======== Material for this exercise ========

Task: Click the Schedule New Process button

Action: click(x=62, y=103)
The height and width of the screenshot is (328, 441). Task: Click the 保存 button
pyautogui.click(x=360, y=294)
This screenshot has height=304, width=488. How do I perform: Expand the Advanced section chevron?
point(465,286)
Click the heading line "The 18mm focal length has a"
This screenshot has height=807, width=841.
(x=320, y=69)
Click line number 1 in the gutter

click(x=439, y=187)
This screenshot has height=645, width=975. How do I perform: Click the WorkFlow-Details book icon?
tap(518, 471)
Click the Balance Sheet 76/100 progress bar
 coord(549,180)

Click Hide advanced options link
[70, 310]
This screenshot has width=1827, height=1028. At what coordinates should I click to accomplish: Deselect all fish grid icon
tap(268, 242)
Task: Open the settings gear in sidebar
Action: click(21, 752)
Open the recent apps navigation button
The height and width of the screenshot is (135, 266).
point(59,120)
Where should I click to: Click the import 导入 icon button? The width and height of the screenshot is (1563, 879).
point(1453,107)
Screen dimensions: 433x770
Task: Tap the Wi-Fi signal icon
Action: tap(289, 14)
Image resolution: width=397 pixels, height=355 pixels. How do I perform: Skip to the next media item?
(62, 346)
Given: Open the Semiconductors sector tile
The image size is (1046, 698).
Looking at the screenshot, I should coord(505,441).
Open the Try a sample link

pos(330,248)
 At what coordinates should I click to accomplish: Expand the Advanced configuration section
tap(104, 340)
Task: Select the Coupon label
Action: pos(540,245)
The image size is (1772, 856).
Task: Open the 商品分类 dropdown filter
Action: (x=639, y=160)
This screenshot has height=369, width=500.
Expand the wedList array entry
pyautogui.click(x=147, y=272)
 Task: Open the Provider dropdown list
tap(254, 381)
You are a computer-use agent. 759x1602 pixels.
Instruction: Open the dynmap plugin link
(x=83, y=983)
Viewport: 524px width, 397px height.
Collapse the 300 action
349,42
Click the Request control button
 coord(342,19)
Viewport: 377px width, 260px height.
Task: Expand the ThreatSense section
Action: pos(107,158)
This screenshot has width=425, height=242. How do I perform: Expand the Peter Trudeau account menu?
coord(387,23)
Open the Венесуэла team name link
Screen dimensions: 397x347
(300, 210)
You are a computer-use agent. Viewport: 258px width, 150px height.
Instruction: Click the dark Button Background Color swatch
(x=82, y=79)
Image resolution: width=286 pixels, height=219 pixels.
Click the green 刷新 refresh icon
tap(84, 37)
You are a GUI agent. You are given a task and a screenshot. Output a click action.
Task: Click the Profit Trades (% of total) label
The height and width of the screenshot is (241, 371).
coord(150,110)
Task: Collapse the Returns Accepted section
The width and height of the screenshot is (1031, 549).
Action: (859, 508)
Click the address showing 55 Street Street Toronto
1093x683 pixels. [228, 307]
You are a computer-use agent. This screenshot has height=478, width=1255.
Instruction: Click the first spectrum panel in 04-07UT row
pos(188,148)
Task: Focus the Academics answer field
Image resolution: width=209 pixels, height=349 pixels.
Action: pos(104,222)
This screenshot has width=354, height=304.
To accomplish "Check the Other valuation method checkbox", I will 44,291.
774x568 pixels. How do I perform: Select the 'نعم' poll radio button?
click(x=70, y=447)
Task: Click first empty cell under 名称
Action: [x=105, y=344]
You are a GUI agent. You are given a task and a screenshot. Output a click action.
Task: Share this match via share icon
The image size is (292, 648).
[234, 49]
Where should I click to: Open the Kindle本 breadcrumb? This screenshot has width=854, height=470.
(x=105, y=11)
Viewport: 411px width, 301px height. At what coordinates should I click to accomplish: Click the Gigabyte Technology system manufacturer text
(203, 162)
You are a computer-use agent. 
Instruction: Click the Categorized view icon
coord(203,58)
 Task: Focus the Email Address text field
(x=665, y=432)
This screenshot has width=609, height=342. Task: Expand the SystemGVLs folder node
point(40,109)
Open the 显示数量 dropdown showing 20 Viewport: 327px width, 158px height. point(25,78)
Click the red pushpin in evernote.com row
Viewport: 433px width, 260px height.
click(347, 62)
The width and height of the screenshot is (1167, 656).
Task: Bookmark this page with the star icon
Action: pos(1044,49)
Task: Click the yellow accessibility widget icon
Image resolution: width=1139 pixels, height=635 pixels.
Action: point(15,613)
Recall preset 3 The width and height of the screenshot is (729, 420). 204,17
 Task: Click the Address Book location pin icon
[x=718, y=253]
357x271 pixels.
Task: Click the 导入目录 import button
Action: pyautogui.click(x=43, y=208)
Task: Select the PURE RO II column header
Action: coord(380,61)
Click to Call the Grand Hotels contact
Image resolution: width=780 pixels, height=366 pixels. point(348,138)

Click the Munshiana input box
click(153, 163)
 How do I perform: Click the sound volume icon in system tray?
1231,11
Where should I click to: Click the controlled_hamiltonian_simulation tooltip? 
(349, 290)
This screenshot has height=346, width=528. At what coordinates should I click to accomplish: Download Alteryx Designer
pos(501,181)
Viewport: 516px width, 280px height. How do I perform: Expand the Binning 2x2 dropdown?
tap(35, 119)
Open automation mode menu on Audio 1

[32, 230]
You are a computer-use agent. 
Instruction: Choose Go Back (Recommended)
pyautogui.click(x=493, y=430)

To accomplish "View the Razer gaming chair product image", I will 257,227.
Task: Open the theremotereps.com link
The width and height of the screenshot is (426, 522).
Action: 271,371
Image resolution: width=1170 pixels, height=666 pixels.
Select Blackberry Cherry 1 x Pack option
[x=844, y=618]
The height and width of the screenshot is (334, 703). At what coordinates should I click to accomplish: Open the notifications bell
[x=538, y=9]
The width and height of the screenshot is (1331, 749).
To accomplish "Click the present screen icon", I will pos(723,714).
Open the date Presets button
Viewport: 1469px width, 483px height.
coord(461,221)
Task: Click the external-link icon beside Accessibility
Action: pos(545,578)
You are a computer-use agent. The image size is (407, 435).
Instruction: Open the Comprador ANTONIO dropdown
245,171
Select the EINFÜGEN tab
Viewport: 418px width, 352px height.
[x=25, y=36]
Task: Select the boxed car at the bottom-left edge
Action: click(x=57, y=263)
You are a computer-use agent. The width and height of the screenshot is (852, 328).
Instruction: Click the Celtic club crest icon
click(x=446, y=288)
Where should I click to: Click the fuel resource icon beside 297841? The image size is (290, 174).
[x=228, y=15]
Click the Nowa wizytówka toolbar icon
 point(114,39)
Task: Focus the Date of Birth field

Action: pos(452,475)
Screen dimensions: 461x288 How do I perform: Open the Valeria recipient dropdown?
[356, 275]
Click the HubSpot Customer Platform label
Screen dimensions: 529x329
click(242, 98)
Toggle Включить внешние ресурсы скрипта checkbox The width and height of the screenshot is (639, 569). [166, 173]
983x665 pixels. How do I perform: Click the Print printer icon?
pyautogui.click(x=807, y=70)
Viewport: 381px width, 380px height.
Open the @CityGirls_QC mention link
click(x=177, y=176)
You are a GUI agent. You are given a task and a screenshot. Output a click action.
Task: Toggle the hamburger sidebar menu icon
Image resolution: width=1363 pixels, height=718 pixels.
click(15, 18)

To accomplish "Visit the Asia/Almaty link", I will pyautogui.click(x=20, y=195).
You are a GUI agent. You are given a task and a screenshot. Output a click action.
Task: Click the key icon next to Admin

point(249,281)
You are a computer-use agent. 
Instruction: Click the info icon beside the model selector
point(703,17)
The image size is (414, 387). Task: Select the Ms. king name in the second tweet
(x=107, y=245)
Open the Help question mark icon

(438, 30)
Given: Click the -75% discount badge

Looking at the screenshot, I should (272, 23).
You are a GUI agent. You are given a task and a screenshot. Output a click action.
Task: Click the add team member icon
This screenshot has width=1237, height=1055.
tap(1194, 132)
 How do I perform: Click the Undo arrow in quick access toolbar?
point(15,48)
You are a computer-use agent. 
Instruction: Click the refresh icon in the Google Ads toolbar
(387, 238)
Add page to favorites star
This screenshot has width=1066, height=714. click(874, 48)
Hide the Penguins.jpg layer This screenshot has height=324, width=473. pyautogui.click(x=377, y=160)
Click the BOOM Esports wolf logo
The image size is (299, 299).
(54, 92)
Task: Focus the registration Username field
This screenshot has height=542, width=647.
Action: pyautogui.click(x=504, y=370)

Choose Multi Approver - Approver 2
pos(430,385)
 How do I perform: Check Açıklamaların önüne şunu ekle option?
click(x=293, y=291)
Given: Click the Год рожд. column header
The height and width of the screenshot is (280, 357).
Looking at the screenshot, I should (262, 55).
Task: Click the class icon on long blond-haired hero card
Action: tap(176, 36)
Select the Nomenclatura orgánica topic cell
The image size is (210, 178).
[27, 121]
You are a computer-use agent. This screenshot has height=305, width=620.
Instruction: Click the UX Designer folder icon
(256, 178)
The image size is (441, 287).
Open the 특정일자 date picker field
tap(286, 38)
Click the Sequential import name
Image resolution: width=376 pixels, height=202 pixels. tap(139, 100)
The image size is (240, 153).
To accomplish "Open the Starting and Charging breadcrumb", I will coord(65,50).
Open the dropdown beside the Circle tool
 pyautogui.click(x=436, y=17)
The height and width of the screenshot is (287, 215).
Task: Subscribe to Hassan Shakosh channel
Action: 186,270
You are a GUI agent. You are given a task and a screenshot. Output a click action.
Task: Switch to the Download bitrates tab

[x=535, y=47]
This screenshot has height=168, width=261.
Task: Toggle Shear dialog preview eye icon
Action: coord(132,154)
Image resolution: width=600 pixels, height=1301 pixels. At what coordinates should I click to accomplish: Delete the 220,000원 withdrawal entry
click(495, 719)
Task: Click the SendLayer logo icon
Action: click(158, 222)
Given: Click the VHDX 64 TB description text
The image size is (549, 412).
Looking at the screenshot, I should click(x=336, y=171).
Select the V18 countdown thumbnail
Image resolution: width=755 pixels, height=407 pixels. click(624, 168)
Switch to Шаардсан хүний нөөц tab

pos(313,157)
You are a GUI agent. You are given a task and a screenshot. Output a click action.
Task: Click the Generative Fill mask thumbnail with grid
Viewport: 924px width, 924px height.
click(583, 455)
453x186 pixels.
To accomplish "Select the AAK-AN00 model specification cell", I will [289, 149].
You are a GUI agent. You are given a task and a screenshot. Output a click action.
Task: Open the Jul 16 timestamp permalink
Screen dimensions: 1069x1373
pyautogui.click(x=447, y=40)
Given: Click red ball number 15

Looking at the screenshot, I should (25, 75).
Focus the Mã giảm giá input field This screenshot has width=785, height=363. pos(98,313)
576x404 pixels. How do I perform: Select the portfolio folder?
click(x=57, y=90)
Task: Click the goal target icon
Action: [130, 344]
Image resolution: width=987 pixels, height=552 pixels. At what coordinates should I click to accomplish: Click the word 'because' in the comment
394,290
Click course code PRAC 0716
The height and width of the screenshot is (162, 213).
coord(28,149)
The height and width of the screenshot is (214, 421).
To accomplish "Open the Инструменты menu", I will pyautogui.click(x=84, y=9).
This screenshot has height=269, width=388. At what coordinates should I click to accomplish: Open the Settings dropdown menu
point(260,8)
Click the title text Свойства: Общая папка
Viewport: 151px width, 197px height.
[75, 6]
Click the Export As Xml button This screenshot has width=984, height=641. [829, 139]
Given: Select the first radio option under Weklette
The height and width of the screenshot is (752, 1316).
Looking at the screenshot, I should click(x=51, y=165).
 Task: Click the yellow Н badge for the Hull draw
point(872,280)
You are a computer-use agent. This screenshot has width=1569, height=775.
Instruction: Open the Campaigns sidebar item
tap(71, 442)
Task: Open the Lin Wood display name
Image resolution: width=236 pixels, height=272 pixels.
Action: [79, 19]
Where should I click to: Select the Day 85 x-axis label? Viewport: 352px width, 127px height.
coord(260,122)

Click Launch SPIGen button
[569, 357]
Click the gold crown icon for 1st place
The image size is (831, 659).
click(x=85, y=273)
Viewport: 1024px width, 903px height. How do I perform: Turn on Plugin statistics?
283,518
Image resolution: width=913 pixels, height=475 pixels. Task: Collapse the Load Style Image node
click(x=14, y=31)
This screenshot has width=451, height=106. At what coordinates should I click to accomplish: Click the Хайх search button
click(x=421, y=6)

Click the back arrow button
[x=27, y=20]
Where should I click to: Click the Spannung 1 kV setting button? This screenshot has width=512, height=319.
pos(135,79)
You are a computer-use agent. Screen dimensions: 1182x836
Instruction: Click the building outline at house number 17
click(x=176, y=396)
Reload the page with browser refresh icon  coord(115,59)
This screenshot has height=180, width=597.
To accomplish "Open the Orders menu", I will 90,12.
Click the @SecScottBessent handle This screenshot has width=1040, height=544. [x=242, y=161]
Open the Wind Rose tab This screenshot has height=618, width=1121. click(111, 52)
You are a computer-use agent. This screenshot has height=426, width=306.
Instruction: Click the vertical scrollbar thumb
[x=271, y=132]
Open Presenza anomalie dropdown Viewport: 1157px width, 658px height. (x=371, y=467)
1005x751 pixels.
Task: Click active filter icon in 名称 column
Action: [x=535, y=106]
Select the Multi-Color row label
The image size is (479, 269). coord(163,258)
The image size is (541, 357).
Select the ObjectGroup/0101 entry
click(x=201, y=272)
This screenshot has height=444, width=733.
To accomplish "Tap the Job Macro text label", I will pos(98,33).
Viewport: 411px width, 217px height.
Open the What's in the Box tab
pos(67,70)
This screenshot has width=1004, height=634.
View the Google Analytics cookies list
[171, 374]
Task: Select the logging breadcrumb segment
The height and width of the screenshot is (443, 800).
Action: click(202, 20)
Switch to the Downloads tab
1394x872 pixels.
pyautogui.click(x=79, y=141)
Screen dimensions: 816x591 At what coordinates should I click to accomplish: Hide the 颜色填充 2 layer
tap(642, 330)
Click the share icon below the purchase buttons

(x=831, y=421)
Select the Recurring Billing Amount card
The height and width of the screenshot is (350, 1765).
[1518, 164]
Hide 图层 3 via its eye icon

========

Assignment: Which lines in the entries above contain "team"? Pull each of them out.

Exercise response:
Open the Венесуэла team name link
Task: Click the add team member icon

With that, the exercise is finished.